- _Problem description_
Of the lines in the data below, write out exactly those from the one holding "Where should I click to: Click the 物理学类" through the one holding "Click the 选中 checkmark icon", both included.

- _Records for this task_

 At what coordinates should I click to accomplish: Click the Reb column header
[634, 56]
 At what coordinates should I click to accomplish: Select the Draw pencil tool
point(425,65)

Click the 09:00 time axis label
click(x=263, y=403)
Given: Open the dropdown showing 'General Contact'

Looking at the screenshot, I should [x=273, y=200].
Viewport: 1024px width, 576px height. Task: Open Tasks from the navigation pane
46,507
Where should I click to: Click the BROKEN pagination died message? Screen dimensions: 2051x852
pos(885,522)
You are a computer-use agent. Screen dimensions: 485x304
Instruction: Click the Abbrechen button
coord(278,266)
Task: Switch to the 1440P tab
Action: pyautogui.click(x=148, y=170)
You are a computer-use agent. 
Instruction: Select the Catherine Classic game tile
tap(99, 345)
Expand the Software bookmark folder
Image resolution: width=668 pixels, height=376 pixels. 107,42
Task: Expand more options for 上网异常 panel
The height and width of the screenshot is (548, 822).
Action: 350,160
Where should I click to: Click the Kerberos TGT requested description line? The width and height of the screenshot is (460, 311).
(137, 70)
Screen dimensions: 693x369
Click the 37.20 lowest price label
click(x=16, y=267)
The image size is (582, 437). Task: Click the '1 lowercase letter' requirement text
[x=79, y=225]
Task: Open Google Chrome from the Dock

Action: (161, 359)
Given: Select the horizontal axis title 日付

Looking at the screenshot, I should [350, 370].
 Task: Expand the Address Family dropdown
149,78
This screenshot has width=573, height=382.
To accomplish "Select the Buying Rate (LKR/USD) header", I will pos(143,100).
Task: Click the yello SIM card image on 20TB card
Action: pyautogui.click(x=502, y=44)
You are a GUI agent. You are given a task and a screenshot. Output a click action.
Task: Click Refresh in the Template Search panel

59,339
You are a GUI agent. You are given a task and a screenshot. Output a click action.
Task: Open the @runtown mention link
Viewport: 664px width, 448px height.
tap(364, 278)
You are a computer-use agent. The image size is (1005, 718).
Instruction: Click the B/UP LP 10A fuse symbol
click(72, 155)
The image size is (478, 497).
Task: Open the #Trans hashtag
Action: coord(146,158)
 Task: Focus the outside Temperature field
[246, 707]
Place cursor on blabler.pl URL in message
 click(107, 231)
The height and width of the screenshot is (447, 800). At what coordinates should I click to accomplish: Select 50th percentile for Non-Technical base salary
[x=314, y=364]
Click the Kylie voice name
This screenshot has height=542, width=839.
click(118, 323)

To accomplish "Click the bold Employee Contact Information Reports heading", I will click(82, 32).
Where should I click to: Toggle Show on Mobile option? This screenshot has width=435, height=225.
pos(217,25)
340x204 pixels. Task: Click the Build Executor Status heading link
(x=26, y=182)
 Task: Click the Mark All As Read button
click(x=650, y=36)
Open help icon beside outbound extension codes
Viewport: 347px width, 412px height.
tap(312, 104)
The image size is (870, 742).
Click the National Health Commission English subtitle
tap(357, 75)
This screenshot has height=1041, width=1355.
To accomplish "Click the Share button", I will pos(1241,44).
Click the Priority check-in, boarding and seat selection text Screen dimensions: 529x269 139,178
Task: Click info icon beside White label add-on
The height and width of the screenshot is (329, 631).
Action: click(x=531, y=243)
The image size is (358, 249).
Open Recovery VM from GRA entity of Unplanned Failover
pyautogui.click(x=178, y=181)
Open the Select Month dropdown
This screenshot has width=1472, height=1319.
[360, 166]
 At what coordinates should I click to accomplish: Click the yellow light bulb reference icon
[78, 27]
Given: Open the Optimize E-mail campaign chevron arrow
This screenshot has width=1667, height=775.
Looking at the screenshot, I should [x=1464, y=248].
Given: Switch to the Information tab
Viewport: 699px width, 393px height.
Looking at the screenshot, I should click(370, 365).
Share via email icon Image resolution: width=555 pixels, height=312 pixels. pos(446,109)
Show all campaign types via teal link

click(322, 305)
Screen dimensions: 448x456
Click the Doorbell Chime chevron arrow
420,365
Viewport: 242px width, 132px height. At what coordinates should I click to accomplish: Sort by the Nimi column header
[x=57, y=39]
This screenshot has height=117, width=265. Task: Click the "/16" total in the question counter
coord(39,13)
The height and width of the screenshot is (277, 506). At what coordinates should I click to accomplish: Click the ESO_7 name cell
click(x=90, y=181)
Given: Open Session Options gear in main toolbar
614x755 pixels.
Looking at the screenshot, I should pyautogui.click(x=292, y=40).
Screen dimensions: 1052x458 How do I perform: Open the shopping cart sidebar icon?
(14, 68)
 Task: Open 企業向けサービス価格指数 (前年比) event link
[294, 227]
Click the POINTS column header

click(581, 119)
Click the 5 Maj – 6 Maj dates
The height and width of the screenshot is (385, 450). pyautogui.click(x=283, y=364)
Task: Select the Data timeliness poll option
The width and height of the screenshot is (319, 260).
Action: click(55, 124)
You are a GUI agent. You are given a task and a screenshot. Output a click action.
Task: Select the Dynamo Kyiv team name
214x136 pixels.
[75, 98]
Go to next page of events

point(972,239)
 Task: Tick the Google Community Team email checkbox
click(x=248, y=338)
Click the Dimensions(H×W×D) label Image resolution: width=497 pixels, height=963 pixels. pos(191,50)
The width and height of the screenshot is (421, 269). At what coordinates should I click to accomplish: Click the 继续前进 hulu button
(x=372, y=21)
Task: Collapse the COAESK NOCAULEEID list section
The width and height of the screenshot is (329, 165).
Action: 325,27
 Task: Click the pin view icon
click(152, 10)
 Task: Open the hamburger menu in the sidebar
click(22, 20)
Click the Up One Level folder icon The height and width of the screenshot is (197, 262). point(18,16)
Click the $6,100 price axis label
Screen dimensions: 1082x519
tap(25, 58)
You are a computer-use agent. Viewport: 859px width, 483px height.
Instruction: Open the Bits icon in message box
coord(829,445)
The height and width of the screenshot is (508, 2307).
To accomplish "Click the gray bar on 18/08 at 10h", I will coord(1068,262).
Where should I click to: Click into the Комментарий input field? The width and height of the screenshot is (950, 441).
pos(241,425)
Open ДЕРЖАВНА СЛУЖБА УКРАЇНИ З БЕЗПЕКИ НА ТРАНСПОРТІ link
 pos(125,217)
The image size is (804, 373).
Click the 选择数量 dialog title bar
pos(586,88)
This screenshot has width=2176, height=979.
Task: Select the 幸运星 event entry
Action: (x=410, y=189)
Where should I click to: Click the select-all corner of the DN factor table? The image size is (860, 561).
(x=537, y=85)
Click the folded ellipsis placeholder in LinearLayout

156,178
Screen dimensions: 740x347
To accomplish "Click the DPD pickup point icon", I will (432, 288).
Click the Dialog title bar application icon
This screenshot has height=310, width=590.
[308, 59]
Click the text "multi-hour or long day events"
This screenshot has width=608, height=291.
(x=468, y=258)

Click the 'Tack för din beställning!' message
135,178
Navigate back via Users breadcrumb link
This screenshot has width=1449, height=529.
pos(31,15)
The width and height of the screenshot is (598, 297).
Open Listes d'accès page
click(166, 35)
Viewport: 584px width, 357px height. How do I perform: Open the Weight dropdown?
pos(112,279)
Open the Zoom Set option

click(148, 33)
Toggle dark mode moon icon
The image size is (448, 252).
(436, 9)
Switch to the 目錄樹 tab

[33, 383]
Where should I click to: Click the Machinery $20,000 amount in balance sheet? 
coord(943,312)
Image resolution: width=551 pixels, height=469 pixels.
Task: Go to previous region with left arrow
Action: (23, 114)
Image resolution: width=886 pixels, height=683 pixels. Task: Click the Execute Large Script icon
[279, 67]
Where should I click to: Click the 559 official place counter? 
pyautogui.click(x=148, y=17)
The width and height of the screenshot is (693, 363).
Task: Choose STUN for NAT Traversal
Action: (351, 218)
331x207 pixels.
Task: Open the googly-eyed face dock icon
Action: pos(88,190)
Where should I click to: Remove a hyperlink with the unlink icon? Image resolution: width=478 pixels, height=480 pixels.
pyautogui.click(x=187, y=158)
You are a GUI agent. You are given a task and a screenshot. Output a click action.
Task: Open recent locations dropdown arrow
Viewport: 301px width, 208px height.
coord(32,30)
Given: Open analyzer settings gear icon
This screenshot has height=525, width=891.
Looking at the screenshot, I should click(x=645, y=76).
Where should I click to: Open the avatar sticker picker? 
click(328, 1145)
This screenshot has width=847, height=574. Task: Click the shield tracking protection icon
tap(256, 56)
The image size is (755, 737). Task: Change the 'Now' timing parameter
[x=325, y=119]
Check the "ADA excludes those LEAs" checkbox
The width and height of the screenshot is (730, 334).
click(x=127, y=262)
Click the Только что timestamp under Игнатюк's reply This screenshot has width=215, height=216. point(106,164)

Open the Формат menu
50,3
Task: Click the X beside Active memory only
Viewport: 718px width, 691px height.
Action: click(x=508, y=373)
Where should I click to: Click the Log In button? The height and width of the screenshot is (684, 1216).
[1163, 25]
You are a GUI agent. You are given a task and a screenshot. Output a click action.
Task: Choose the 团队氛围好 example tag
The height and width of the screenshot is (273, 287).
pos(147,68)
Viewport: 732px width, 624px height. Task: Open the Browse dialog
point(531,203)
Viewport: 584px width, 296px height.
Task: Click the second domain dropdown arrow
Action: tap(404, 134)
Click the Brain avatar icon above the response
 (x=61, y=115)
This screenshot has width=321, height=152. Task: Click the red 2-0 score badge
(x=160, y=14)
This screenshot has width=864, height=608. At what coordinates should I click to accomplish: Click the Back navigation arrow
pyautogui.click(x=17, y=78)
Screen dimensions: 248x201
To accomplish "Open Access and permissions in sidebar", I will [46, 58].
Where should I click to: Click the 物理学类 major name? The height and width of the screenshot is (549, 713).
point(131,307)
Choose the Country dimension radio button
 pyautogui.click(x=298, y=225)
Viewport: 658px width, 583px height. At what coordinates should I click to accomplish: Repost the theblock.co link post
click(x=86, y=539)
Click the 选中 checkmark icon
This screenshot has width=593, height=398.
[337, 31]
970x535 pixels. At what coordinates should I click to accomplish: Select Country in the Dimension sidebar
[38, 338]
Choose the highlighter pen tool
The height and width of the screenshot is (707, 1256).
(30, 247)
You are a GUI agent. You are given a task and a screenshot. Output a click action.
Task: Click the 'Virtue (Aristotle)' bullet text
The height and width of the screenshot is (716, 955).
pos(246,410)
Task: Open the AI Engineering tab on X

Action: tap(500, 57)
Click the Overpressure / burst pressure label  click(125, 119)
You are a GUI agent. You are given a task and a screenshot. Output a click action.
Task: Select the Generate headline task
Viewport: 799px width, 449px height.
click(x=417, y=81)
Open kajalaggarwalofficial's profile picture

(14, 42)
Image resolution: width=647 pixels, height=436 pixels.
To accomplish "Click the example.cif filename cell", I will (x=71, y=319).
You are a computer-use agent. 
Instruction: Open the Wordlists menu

- _Answer box_
Where should I click to: Click the 物理学类 major name? The height and width of the screenshot is (549, 713).
point(131,307)
Choose the Country dimension radio button
 pyautogui.click(x=298, y=225)
Viewport: 658px width, 583px height. At what coordinates should I click to accomplish: Repost the theblock.co link post
click(x=86, y=539)
Click the 选中 checkmark icon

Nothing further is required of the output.